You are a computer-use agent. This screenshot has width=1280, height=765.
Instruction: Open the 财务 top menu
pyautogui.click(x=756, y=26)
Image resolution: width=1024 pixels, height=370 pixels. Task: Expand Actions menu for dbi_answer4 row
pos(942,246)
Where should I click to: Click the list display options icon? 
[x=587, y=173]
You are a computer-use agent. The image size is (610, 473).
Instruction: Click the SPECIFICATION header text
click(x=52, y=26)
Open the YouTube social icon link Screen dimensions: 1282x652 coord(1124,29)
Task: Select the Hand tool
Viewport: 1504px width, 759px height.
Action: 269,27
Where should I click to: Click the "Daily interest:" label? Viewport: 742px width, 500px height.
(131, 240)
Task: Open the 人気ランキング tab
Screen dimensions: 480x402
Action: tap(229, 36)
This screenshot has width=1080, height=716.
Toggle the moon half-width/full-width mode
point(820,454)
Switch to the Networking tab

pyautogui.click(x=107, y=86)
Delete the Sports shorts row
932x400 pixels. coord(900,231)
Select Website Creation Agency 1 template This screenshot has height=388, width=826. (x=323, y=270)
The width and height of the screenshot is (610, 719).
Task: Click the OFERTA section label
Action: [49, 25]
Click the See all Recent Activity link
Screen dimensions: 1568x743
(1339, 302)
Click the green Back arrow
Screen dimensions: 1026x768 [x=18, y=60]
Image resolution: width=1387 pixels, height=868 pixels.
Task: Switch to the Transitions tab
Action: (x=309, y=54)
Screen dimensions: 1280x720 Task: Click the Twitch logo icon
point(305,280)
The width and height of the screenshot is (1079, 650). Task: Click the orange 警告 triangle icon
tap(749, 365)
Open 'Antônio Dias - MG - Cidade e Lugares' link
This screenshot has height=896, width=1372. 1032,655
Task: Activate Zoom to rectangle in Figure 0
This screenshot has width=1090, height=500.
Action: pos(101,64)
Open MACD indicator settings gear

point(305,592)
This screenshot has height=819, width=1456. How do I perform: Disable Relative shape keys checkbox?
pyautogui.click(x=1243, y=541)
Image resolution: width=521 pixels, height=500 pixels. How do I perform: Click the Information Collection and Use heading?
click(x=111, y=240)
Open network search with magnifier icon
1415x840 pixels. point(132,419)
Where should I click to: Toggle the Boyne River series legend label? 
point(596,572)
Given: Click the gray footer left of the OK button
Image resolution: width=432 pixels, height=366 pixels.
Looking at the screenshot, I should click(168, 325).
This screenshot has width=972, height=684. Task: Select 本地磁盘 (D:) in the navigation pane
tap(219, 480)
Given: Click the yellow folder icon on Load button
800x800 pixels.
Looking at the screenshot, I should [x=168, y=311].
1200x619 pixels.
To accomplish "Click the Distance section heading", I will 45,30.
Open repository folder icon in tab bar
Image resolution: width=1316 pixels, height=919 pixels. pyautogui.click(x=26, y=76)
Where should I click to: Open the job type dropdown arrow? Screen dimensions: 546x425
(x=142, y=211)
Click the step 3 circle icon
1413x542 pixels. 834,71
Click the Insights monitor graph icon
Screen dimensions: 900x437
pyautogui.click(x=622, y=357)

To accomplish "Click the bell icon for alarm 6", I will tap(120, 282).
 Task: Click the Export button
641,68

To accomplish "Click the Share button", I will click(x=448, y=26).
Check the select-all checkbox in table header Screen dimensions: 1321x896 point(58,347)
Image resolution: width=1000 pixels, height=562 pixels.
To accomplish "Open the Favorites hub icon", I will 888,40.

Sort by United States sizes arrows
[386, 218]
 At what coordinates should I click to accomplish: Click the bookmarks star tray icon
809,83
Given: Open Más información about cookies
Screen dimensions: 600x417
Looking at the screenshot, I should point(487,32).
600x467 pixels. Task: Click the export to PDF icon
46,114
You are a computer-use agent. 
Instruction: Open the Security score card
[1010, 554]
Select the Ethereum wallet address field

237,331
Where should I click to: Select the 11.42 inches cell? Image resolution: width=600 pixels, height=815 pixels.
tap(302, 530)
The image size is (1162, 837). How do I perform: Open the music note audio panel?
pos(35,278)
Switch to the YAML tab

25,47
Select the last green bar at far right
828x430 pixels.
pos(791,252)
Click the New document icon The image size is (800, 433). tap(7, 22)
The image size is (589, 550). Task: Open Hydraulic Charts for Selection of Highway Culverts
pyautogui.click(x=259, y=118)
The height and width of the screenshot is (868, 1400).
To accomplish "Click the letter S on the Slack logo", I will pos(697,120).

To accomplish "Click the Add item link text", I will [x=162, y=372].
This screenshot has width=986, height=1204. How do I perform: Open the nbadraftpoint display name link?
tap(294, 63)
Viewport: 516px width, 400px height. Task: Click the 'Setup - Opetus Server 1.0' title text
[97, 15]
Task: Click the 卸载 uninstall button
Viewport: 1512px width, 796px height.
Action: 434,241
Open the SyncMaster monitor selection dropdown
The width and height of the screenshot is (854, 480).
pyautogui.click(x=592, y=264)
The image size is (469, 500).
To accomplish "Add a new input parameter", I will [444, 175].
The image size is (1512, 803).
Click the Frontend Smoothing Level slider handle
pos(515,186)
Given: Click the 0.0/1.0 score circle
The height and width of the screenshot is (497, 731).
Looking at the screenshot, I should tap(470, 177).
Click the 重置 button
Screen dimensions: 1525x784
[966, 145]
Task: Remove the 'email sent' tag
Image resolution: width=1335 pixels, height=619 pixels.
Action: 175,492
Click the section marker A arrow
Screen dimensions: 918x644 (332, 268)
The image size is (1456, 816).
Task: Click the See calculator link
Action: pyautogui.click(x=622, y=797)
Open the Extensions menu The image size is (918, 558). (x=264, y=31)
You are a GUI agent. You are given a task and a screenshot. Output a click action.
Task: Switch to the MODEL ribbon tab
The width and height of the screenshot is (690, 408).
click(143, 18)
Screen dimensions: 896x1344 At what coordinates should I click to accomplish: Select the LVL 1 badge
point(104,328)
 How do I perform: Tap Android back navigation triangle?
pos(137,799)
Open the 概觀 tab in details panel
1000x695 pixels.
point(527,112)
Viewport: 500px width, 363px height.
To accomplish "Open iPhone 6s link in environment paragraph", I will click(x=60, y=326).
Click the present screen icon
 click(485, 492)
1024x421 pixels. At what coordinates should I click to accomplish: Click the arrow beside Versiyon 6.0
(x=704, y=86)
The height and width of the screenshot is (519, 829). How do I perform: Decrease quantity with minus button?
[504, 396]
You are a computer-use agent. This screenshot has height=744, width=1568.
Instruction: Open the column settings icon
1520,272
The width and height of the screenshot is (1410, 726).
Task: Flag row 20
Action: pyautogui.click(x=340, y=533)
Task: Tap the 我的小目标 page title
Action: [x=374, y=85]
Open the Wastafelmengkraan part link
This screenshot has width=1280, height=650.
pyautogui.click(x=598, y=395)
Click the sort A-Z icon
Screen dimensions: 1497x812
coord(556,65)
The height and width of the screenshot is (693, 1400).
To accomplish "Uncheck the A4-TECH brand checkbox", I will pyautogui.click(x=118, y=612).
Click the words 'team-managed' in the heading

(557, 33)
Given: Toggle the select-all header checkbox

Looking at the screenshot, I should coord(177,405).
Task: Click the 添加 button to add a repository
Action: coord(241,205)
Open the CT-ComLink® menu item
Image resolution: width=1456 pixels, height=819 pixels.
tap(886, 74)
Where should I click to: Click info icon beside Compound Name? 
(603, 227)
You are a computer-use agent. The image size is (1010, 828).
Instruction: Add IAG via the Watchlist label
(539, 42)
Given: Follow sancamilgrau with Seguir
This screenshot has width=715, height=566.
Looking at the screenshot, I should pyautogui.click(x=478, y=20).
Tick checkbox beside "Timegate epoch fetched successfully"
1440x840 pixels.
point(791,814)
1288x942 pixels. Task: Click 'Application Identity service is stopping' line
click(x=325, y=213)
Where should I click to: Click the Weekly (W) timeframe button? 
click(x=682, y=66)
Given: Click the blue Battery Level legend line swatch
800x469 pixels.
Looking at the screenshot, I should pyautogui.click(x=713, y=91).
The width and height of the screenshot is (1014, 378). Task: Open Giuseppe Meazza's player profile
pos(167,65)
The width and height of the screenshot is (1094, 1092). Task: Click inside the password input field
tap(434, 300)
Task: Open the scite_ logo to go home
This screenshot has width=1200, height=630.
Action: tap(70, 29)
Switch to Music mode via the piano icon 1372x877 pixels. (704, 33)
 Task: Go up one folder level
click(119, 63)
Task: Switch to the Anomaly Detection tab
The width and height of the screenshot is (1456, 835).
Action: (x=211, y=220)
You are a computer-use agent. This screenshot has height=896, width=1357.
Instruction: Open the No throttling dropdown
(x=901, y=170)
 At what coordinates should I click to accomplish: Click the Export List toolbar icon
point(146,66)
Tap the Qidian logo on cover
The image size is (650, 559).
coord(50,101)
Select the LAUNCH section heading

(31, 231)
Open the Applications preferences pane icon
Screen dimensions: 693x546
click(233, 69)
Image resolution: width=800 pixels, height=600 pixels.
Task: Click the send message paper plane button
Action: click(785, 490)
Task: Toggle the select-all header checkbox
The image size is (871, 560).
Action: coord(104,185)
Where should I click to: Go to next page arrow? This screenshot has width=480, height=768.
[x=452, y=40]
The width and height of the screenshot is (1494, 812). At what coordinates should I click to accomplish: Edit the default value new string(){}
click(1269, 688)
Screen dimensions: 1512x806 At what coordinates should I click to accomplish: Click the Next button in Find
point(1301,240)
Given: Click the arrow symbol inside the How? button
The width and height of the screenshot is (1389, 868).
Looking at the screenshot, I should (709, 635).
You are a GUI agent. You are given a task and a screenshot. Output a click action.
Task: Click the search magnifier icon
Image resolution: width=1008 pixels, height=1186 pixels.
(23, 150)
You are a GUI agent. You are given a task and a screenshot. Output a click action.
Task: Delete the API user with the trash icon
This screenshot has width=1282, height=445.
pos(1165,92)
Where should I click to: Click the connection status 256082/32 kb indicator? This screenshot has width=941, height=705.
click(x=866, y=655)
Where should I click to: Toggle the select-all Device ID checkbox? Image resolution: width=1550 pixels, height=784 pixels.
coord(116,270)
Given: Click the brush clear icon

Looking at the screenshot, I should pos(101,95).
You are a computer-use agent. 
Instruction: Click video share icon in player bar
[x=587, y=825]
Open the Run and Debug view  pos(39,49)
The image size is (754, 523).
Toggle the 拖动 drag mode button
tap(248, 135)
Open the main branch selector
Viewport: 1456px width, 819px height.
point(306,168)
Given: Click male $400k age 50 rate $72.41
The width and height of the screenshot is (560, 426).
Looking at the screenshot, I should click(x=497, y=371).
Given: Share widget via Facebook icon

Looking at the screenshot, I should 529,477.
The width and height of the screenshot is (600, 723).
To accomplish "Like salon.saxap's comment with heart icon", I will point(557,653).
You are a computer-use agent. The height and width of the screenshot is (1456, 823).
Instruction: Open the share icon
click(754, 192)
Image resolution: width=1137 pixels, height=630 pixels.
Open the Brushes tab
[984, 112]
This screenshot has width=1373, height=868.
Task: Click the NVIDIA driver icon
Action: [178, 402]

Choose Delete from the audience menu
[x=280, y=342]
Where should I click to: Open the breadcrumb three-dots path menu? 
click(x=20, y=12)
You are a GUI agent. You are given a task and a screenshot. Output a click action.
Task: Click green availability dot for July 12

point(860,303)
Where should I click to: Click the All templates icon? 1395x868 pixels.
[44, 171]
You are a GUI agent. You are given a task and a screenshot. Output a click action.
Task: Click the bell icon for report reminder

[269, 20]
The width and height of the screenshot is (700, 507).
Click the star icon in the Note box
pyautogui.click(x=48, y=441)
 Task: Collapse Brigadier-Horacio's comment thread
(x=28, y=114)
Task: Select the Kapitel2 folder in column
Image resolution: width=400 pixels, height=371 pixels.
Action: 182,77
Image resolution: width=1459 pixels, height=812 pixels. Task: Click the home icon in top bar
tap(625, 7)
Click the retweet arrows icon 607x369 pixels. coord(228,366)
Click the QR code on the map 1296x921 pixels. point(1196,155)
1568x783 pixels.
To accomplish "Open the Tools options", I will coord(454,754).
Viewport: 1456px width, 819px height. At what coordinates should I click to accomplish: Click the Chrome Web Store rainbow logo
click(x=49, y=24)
==========
State only how many lines of the records above contain the string "logo". Case counts.

Solved exercise: 5